Re: Question on Unicode data files

From: Kenneth Whistler (kenw@sybase.com)
Date: Mon Feb 26 2001 - 15:28:35 EST


Marco asked:

>
> The Unicode FTP site (ftp://ftp.unicode.org/Public, now temporarily remapped
> on http://www.unicode.org/Public) contains several files with mappings of
> East Asian character sets to/from Unicode.
>
> Are all these sources in sync? If not, which ones is it better to trust?
>
> - UNIDATA/CJKXREF.TXT (containing Big-5, CCCII-1, CNS-1, CNS-2, CNS-E,

Actually: Unihan.txt, as Marco pointed out in his correction.

> EACC=ANSI-Z39-64-89, GB-0=2312-80, GB-1=12345-90, GB-3=7589-87,
> GB-5=7590-87, GB-7=GUCfMC, GB-8=8565-89, JIS-0=X-0208-90, JIS-1=X-0212-90,
> JIS-IBM, KS-C-0=5601-87, KS-C-1=5657-1991, KSC-IBM, Xerox)
>
> - MAPPINGS/EASTASIA/EASTASIA/CJKXREF.TXT (containing same mappings as above)
>
> - MAPPINGS/EASTASIA/EASTASIA/UNIHAN.TXT

The two files in MAPPINGS/EASTASIA/ are old and out-of-date.
MAPPINGS/EASTASIA/UNIHAN.TXT is identical to Unihan-2.txt, which
can be found under /Public/2.1-Update/ The CJKXREF.TXT is even
older.

The current Unihan file is:

/Public/UNIDATA/Unihan.txt

That is the same as /Public/3.0-Update/Unihan-3.txt.

The Unihan file currently under beta review for Unicode 3.1 can
be found in the beta directory:

/Public/3.1-Update/

It will be renamed to Unihan-3.1.txt when the beta period is done, and
will then also appear in the UNIDATA directory as Unihan.txt.

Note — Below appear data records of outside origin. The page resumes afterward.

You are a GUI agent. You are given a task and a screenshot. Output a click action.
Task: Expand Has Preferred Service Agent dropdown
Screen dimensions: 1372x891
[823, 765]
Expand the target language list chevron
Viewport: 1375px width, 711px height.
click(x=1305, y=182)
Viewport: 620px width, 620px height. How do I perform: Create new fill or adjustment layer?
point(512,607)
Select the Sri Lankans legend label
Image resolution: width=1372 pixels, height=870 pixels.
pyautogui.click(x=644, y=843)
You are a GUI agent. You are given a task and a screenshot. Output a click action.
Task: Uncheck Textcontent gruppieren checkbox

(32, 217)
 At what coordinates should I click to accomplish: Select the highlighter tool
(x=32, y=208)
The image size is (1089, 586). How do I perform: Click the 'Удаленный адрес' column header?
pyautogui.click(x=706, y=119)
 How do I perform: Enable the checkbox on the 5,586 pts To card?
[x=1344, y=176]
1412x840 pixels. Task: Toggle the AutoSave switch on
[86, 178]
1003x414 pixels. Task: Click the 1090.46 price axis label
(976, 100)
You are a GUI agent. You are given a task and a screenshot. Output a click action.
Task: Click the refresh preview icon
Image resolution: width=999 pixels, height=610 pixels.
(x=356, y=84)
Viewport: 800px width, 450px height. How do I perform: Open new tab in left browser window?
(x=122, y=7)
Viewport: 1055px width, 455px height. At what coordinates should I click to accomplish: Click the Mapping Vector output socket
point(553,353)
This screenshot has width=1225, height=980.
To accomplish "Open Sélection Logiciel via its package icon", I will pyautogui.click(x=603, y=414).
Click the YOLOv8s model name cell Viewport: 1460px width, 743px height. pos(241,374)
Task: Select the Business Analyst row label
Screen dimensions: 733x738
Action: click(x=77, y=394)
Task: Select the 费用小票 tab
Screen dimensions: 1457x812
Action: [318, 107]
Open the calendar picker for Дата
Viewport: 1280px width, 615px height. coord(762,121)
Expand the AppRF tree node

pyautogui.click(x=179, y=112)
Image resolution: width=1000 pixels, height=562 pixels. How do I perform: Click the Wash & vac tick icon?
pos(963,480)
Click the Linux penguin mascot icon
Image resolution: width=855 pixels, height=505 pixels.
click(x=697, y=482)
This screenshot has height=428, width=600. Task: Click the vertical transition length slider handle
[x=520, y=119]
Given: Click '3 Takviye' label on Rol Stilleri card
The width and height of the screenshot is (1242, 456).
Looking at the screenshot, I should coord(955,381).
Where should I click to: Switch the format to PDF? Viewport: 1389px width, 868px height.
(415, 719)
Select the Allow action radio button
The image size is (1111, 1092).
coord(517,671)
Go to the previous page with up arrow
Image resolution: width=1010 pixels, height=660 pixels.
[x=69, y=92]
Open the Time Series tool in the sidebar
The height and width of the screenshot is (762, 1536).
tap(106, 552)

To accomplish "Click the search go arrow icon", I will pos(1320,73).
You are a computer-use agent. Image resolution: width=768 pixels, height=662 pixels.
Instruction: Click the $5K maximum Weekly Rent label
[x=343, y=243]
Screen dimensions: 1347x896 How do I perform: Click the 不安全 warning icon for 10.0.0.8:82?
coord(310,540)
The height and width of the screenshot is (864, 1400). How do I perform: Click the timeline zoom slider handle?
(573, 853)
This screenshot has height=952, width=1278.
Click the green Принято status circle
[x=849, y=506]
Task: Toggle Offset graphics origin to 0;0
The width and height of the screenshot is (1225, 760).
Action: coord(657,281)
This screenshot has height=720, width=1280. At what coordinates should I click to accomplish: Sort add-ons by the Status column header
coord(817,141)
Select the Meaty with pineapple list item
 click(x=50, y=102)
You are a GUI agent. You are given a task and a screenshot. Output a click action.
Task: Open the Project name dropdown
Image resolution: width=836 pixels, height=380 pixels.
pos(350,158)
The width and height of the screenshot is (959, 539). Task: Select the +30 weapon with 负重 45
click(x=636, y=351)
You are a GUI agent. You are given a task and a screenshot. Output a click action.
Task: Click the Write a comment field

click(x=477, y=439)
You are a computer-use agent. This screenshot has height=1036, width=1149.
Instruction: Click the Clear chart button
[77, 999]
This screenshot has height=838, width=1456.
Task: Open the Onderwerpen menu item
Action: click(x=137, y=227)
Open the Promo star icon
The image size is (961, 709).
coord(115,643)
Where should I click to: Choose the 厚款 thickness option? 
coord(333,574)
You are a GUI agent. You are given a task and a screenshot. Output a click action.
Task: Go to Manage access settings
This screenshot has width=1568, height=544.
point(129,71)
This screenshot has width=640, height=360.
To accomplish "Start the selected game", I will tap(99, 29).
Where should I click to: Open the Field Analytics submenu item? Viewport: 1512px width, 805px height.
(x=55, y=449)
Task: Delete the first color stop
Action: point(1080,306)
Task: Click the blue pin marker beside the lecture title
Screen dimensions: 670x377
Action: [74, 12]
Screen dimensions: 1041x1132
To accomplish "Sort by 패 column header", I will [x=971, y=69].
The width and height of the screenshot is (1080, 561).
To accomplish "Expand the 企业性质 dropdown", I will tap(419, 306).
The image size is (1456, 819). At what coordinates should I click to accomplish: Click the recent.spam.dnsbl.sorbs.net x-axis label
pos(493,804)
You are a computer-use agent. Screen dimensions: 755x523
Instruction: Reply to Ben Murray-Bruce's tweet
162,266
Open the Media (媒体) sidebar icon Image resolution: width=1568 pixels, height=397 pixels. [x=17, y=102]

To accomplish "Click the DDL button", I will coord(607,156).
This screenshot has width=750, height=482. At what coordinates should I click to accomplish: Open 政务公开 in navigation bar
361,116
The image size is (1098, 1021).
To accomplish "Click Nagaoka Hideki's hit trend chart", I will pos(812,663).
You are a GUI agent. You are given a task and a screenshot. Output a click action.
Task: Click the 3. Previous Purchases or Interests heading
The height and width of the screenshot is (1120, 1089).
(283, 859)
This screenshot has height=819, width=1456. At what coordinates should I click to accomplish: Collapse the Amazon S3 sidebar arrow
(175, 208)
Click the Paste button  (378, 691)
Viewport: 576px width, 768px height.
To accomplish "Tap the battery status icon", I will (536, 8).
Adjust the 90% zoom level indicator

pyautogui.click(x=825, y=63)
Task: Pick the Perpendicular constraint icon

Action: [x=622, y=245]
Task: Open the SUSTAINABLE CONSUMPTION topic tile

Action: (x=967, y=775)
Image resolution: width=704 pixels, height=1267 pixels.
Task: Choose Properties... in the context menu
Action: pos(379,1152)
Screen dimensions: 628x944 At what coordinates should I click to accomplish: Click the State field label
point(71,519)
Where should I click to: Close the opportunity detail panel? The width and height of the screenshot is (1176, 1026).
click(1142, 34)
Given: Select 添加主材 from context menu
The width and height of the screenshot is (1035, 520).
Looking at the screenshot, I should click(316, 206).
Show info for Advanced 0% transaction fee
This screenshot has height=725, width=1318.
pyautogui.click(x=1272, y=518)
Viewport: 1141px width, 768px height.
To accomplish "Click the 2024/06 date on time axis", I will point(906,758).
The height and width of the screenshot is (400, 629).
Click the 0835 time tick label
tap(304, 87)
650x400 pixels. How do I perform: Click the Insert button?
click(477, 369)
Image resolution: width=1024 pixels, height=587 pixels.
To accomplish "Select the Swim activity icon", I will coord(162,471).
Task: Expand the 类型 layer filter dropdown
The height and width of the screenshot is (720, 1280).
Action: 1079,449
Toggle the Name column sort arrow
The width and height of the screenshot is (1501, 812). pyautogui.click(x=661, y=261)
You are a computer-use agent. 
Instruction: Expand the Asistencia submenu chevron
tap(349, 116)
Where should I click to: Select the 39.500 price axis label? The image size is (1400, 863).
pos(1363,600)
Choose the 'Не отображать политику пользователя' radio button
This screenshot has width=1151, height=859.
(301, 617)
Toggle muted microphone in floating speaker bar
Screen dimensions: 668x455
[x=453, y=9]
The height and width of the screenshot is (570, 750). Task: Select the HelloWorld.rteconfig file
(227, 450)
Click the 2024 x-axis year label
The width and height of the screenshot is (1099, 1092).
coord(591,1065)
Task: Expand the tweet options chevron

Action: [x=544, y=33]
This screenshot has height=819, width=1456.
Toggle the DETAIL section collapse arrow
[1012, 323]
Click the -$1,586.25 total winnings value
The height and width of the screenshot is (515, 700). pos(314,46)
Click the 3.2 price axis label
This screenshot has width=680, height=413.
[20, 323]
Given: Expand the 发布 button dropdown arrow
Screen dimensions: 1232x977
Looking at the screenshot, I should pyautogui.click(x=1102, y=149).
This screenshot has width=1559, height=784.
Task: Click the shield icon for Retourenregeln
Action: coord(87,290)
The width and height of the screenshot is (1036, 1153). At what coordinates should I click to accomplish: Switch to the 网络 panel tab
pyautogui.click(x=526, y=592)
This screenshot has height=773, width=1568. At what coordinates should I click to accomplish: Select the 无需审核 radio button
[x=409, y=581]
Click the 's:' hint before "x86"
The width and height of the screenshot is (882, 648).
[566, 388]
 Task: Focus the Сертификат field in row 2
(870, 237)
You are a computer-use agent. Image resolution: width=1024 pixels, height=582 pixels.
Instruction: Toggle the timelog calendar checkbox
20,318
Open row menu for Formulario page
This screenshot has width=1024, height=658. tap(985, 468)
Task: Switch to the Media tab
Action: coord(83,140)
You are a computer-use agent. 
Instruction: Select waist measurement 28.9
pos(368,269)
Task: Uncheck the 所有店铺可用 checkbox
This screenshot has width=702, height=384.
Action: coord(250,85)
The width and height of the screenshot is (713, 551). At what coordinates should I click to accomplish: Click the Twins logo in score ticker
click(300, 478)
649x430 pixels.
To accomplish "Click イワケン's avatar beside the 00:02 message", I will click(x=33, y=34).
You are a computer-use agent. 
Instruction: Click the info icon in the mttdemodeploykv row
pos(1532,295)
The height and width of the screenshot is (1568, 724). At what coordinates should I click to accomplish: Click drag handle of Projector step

Everything else under /Public/MAPPINGS/EASTASIA/ constitute
mappings tables to particular code pages, and many of those
are also somewhat out of date.

>
> - MAPPINGS/EASTASIA/EASTASIA/GB/GB12345.TXT
> - MAPPINGS/EASTASIA/EASTASIA/GB/GB2312.TXT

> Moreover, directory UNIDATA contains <UnicodeData.txt> and
> <UnicodeData-Latest.txt>. They seem to always be identical (same date &
> time, same size).
>
> Which one of them is the official Unicode database, and what is the other
> one for?

UnicodeData.txt is the official version. UnicodeData-Latest.txt is a
duplicate placed there because of earlier policy, just in case anyone
still had links pointing to "UnicodeData-Latest.txt" for the current
version, instead of "UnicodeData.txt", so their links would not break.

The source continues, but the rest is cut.